__HOW TO COMPLETE THIS TASK__
Make an exact reproduction of all the data.

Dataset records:
------------------------
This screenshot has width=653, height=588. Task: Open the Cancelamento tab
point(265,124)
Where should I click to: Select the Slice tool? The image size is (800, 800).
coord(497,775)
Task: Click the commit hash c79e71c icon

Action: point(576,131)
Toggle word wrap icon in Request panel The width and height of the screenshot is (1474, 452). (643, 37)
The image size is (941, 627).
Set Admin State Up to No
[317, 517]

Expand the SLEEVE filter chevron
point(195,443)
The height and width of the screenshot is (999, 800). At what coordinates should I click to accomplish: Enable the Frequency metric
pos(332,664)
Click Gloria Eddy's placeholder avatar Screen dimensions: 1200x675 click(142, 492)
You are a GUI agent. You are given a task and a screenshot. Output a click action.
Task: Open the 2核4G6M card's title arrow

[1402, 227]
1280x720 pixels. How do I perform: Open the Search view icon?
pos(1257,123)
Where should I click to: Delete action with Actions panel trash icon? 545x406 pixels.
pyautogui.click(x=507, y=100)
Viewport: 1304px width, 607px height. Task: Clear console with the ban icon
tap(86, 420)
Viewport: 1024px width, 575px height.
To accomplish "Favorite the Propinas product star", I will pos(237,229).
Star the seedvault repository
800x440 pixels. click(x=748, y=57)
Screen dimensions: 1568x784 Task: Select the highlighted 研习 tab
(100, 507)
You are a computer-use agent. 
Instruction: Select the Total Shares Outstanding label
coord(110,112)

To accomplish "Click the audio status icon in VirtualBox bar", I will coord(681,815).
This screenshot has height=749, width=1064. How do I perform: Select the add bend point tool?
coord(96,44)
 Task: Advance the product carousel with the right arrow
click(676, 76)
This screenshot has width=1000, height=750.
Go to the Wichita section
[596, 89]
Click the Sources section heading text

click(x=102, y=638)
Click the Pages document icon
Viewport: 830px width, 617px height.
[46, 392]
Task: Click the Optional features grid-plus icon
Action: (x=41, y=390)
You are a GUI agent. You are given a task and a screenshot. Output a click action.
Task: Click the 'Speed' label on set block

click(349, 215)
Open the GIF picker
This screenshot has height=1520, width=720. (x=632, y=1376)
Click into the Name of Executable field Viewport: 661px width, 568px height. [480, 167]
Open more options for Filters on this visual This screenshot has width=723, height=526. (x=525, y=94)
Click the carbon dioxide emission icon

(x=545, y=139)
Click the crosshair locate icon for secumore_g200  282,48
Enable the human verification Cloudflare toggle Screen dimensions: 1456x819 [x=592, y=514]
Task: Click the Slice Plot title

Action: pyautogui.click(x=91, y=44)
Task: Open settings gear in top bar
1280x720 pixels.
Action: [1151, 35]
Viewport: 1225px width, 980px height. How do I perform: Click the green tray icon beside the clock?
------------------------
__YOUR RESPONSE__
This screenshot has width=653, height=588. Task: Open the Cancelamento tab
point(265,124)
Where should I click to: Select the Slice tool? The image size is (800, 800).
coord(497,775)
Task: Click the commit hash c79e71c icon

Action: point(576,131)
Toggle word wrap icon in Request panel The width and height of the screenshot is (1474, 452). (643, 37)
The image size is (941, 627).
Set Admin State Up to No
[317, 517]

Expand the SLEEVE filter chevron
point(195,443)
The height and width of the screenshot is (999, 800). At what coordinates should I click to accomplish: Enable the Frequency metric
pos(332,664)
Click Gloria Eddy's placeholder avatar Screen dimensions: 1200x675 click(142, 492)
You are a GUI agent. You are given a task and a screenshot. Output a click action.
Task: Open the 2核4G6M card's title arrow

[1402, 227]
1280x720 pixels. How do I perform: Open the Search view icon?
pos(1257,123)
Where should I click to: Delete action with Actions panel trash icon? 545x406 pixels.
pyautogui.click(x=507, y=100)
Viewport: 1304px width, 607px height. Task: Clear console with the ban icon
tap(86, 420)
Viewport: 1024px width, 575px height.
To accomplish "Favorite the Propinas product star", I will pos(237,229).
Star the seedvault repository
800x440 pixels. click(x=748, y=57)
Screen dimensions: 1568x784 Task: Select the highlighted 研习 tab
(100, 507)
You are a computer-use agent. 
Instruction: Select the Total Shares Outstanding label
coord(110,112)

To accomplish "Click the audio status icon in VirtualBox bar", I will coord(681,815).
This screenshot has height=749, width=1064. How do I perform: Select the add bend point tool?
coord(96,44)
 Task: Advance the product carousel with the right arrow
click(676, 76)
This screenshot has width=1000, height=750.
Go to the Wichita section
[596, 89]
Click the Sources section heading text

click(x=102, y=638)
Click the Pages document icon
Viewport: 830px width, 617px height.
[46, 392]
Task: Click the Optional features grid-plus icon
Action: (x=41, y=390)
You are a GUI agent. You are given a task and a screenshot. Output a click action.
Task: Click the 'Speed' label on set block

click(349, 215)
Open the GIF picker
This screenshot has height=1520, width=720. (x=632, y=1376)
Click into the Name of Executable field Viewport: 661px width, 568px height. [480, 167]
Open more options for Filters on this visual This screenshot has width=723, height=526. (x=525, y=94)
Click the carbon dioxide emission icon

(x=545, y=139)
Click the crosshair locate icon for secumore_g200  282,48
Enable the human verification Cloudflare toggle Screen dimensions: 1456x819 [x=592, y=514]
Task: Click the Slice Plot title

Action: pyautogui.click(x=91, y=44)
Task: Open settings gear in top bar
1280x720 pixels.
Action: [1151, 35]
Viewport: 1225px width, 980px height. How do I perform: Click the green tray icon beside the clock?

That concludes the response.